Fit is the new buzzword in
physician recruiting

I often coach physicians in the difference between a resume and a CV, which is basically the difference between a marketing document (resume) and a simple career chronology (CV). However it is a bit more. In my 20 years of recruiting, on-boarding and managing physician practices and groups, I’ve seen many physicians essentially hired based solely on the contents of his/her CV. 

And, while I know it still happens today, the word fit is becoming more relevant in physician recruiting and medical staff planning than ever before. It’s about time.

The first conversations regarding physician fit to a practice setting were based almost exclusively on productivity and/or production capabilities. Many recruiting interviews began simply with, how many patients do you see a day, or, how many cases do you do a week.

High producers were pretty much automatic… lower ones had to explain why. Raw number have now been replaced by more sophisticated data. Companies are popping up everywhere that provide various metrics, from production to patient quality rankings to system utilization and internet presence.  It’s a great service for a solid historical view and snapshot in time of those metrics. But it has nothing to do with fit. And fit is the best predictor of ongoing performance. Are you hiring physicians for what they have done or for what they will do?

Today, however, fit can also be prospectively assessed by using the same behavioral-based instruments Fortune 500 companies use to assure the right person is doing the right job.
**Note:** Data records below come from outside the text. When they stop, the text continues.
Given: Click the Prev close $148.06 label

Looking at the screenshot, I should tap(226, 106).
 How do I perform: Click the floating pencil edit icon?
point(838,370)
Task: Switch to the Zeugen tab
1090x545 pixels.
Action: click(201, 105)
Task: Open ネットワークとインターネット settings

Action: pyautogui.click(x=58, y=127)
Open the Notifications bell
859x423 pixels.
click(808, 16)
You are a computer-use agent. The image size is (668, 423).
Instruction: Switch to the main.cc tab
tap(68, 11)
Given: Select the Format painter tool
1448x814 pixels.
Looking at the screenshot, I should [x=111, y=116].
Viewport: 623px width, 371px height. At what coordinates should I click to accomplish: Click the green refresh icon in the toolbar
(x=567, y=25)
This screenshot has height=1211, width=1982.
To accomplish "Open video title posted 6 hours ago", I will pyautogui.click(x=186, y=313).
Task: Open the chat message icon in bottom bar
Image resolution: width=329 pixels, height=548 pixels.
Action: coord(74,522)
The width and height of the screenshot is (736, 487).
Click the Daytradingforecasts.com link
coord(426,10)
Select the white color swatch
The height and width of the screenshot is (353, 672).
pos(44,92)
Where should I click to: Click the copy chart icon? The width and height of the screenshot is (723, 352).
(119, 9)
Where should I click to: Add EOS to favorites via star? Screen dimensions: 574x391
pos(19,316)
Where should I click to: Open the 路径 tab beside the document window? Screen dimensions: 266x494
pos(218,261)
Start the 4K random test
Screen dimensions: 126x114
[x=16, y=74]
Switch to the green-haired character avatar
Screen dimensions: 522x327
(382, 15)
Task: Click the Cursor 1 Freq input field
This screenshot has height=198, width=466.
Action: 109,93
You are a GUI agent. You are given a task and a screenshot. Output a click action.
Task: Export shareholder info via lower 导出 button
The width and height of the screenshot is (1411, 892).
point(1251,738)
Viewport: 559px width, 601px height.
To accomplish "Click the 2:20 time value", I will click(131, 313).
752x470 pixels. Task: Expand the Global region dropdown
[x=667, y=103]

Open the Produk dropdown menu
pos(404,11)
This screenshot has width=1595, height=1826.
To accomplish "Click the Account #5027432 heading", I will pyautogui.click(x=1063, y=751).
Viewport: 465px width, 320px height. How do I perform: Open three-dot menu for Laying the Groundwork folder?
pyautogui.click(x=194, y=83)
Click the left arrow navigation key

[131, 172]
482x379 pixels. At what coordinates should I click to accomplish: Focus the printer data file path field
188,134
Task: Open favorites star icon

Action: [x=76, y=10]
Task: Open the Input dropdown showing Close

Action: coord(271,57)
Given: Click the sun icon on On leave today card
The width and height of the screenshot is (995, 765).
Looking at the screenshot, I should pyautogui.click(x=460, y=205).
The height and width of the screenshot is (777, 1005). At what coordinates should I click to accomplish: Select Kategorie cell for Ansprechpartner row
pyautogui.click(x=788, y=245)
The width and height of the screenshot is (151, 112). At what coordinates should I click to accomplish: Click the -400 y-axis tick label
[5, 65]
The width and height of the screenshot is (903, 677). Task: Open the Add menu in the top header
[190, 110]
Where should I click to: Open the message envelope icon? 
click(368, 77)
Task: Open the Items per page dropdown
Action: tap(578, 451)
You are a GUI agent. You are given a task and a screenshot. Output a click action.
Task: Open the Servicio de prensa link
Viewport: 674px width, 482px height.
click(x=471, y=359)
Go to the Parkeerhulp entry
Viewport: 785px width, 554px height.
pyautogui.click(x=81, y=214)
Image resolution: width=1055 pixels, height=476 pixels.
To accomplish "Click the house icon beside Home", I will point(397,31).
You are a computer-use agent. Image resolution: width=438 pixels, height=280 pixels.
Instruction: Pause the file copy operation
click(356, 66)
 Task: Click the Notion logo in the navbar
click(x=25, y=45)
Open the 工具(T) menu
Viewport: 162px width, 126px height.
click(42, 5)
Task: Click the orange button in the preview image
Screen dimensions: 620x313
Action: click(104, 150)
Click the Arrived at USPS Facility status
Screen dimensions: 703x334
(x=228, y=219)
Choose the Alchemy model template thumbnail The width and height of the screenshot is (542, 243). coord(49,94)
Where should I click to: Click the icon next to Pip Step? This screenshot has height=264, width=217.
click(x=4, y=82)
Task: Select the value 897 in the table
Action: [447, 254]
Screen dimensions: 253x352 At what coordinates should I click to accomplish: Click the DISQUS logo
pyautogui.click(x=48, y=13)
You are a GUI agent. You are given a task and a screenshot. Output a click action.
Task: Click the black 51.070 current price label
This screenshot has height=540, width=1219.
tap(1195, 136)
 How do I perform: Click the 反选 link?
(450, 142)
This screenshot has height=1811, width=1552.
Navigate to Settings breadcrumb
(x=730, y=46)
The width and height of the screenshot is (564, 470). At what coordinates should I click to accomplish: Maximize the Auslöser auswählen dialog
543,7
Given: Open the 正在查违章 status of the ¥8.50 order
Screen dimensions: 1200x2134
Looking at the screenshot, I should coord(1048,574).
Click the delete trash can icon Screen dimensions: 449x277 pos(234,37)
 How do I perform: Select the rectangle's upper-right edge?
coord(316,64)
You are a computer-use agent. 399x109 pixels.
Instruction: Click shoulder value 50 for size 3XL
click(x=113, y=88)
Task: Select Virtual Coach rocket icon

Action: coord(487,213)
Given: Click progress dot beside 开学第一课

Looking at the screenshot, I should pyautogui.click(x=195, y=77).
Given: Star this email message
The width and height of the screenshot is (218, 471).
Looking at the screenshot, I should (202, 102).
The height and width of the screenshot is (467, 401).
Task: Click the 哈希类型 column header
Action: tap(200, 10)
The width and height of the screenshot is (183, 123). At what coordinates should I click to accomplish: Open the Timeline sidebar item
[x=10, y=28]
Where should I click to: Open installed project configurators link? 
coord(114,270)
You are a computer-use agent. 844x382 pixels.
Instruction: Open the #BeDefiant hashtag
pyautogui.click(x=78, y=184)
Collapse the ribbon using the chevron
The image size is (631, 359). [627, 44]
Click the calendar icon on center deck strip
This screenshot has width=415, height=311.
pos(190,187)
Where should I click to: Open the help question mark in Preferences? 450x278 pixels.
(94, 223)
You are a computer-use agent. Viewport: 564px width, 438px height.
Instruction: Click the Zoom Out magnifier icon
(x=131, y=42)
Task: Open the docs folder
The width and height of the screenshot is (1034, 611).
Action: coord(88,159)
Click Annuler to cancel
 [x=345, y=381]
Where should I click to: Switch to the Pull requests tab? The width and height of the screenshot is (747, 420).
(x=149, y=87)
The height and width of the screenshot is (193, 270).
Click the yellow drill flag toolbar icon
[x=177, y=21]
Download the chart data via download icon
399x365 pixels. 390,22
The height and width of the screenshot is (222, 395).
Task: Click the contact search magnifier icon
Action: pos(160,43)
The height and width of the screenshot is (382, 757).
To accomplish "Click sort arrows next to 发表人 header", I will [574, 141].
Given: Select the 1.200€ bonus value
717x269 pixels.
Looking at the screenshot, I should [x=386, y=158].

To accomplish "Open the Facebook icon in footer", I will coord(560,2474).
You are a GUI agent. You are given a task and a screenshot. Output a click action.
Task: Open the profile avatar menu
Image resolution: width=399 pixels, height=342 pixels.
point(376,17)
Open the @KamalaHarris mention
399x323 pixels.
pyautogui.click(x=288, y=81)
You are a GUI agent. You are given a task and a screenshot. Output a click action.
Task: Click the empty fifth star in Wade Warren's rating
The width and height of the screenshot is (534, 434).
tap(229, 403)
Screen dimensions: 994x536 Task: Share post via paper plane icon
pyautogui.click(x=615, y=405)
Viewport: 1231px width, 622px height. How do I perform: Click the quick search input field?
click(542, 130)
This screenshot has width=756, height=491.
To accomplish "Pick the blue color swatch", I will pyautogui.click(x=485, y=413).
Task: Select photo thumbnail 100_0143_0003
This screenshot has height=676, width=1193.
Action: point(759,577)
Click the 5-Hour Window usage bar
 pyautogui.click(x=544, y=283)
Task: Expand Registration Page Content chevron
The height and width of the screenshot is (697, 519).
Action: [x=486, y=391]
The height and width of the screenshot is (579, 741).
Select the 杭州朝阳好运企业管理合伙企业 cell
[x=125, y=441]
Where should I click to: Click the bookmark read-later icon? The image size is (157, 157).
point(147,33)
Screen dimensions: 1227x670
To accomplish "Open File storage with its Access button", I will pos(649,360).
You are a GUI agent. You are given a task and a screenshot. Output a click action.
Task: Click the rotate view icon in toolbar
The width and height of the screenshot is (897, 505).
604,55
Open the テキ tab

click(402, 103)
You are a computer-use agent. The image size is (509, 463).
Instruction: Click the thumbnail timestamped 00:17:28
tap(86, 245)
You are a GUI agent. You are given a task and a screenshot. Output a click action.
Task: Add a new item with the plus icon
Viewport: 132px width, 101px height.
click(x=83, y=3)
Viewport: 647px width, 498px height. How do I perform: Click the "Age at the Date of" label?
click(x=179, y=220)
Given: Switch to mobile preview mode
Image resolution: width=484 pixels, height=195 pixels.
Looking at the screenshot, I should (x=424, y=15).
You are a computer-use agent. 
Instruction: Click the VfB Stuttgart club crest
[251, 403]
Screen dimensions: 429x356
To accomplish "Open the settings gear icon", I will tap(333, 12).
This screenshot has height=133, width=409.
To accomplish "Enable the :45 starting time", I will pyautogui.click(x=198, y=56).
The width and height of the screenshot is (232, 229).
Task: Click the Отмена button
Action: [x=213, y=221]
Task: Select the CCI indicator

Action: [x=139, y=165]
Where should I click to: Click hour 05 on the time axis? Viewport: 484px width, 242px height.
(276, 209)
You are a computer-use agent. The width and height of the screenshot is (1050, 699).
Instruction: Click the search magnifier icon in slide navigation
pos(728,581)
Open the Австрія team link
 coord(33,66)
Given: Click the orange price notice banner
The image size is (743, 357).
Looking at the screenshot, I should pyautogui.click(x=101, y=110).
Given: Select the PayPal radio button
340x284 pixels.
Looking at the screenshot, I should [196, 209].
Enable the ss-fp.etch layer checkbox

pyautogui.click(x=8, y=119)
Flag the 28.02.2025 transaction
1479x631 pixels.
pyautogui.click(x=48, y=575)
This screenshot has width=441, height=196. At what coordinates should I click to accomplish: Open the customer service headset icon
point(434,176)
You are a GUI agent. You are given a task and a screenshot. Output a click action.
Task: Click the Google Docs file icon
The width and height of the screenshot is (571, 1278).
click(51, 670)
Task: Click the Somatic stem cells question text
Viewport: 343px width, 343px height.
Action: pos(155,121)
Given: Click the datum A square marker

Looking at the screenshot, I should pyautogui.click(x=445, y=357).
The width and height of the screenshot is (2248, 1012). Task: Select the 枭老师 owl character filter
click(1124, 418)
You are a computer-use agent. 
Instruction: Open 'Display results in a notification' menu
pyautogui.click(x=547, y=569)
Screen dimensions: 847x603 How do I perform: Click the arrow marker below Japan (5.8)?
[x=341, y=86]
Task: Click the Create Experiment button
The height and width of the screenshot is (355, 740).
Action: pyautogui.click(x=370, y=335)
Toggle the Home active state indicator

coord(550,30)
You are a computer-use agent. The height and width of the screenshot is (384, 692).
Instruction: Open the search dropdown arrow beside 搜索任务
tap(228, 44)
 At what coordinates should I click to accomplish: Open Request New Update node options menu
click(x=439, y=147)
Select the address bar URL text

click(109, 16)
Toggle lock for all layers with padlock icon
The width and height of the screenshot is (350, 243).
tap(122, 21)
Yes, historically, the very idea of behavioral testing for physicians was seen as a nonstarter. Physicians, after all were producers. Any general IM should be able to work in any general IM practice. That was the thinking, and that’s just one reason more than 60% of practicing physicians today would like to leave their medical practices – because they don’t fit. As you well know, every practice has a culture, style or attitude – whatever you wish to call it, and different physicians fit different cultures. Healthcare simply hasn’t been fully exposed to some of the highly sophisticated and accurate instruments that can add valuable data to the recruitment and retention process to further assure the right fit.

The cost of recruitment is soaring and the cost of mistakes is becoming unacceptable. With the newfound focus on practice quality, fit is becoming an even bigger word. It may actually become as important in healthcare as in the Fortune 500 world. And don’t you think it should?